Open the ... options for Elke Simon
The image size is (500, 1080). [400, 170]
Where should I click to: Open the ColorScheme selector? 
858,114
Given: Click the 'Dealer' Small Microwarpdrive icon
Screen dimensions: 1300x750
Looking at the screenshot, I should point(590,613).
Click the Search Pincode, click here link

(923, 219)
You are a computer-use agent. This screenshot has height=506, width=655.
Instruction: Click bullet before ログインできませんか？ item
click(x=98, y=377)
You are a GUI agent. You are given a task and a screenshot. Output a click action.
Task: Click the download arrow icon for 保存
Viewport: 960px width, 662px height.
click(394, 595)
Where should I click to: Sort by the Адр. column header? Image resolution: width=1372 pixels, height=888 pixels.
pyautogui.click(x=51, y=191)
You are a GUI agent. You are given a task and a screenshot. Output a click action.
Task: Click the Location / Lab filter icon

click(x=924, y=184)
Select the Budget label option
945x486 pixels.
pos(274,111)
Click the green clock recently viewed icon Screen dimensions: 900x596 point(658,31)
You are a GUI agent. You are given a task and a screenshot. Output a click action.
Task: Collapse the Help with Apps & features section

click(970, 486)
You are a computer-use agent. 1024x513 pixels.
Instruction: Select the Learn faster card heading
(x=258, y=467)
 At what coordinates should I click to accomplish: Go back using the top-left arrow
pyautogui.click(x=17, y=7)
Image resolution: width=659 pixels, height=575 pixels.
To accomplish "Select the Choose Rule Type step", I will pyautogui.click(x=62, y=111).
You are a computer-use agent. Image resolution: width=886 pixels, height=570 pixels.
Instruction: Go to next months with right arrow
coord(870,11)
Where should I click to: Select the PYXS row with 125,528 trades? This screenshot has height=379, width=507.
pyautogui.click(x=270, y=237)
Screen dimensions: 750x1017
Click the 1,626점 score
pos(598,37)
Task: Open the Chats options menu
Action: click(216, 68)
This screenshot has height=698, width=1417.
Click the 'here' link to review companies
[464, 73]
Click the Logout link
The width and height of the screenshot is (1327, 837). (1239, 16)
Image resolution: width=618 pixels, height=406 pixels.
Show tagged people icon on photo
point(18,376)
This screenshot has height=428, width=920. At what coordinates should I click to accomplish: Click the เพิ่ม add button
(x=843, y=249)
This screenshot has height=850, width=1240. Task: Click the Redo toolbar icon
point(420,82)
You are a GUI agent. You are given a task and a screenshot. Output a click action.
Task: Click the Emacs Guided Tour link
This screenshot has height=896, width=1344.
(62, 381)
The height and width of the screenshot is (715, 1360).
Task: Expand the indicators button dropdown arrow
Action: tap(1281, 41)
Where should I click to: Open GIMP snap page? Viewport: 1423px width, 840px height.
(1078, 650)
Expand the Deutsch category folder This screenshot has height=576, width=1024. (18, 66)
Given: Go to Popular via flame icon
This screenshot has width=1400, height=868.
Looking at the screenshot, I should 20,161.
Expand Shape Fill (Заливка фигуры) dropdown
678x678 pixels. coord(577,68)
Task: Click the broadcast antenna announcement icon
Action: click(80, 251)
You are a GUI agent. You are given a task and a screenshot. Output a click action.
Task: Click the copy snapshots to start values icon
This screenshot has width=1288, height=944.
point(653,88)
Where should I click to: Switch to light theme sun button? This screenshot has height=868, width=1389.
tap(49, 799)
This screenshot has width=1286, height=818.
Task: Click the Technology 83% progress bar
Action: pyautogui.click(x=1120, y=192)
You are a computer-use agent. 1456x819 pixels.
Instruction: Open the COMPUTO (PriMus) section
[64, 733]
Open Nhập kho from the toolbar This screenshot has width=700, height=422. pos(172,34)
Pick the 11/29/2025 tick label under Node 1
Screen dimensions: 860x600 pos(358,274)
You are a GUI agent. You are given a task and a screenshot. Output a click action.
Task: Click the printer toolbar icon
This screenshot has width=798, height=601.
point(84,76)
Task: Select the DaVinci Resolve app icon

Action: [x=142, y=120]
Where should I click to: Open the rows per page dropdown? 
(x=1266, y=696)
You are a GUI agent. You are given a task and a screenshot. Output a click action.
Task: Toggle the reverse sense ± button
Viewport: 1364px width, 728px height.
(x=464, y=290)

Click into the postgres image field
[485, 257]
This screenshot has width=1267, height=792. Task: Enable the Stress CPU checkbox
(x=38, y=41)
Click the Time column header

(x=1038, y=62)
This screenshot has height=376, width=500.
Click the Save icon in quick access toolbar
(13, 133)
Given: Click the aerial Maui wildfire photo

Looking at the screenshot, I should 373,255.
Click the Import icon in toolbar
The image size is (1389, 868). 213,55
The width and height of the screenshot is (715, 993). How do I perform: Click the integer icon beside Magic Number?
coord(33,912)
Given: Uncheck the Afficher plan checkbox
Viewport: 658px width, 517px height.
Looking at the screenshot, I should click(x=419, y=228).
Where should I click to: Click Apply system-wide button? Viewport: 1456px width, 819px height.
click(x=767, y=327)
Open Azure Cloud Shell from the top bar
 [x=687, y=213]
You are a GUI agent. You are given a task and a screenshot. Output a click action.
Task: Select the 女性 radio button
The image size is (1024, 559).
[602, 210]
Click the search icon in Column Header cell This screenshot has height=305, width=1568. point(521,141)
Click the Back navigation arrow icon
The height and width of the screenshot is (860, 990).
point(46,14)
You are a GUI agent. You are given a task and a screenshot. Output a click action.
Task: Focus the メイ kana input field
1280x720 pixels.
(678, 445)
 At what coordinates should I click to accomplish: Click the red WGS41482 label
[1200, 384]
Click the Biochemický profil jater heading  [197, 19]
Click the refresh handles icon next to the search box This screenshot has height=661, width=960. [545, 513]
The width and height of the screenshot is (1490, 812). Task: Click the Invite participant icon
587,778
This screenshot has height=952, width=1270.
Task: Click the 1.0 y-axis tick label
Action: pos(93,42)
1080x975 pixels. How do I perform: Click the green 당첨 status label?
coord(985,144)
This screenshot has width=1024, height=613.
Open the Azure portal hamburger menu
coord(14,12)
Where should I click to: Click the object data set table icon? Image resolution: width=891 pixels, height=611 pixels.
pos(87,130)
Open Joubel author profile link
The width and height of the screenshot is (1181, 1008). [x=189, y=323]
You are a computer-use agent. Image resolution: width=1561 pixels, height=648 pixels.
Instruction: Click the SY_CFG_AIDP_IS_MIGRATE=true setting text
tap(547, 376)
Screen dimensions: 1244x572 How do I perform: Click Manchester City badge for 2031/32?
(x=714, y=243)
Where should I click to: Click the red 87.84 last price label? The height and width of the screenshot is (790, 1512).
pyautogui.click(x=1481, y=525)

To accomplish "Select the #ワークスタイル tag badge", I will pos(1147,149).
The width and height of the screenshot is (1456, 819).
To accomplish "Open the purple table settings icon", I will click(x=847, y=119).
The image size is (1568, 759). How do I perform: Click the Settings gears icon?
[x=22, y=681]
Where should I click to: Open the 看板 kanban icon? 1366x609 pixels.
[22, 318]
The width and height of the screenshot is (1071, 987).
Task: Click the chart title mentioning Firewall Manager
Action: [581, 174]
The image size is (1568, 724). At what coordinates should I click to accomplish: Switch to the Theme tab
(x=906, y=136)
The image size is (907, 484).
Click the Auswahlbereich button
# # # # # # #
● **Aim**: In the records above, make a numbered list of every line, skipping blank ones, beginning with the line that contains "Expand the Deutsch" and stopping after the line that contains "Screen dimensions: 860x600 pos(358,274)".

● **Final answer**:
1. Expand the Deutsch category folder This screenshot has height=576, width=1024. (18, 66)
2. Given: Go to Popular via flame icon
3. This screenshot has width=1400, height=868.
4. Looking at the screenshot, I should 20,161.
5. Expand Shape Fill (Заливка фигуры) dropdown
6. 678x678 pixels. coord(577,68)
7. Task: Click the broadcast antenna announcement icon
8. Action: click(80, 251)
9. You are a GUI agent. You are given a task and a screenshot. Output a click action.
10. Task: Click the copy snapshots to start values icon
11. This screenshot has width=1288, height=944.
12. point(653,88)
13. Where should I click to: Switch to light theme sun button? This screenshot has height=868, width=1389.
14. tap(49, 799)
15. This screenshot has width=1286, height=818.
16. Task: Click the Technology 83% progress bar
17. Action: pyautogui.click(x=1120, y=192)
18. You are a computer-use agent. 1456x819 pixels.
19. Instruction: Open the COMPUTO (PriMus) section
20. [64, 733]
21. Open Nhập kho from the toolbar This screenshot has width=700, height=422. pos(172,34)
22. Pick the 11/29/2025 tick label under Node 1
23. Screen dimensions: 860x600 pos(358,274)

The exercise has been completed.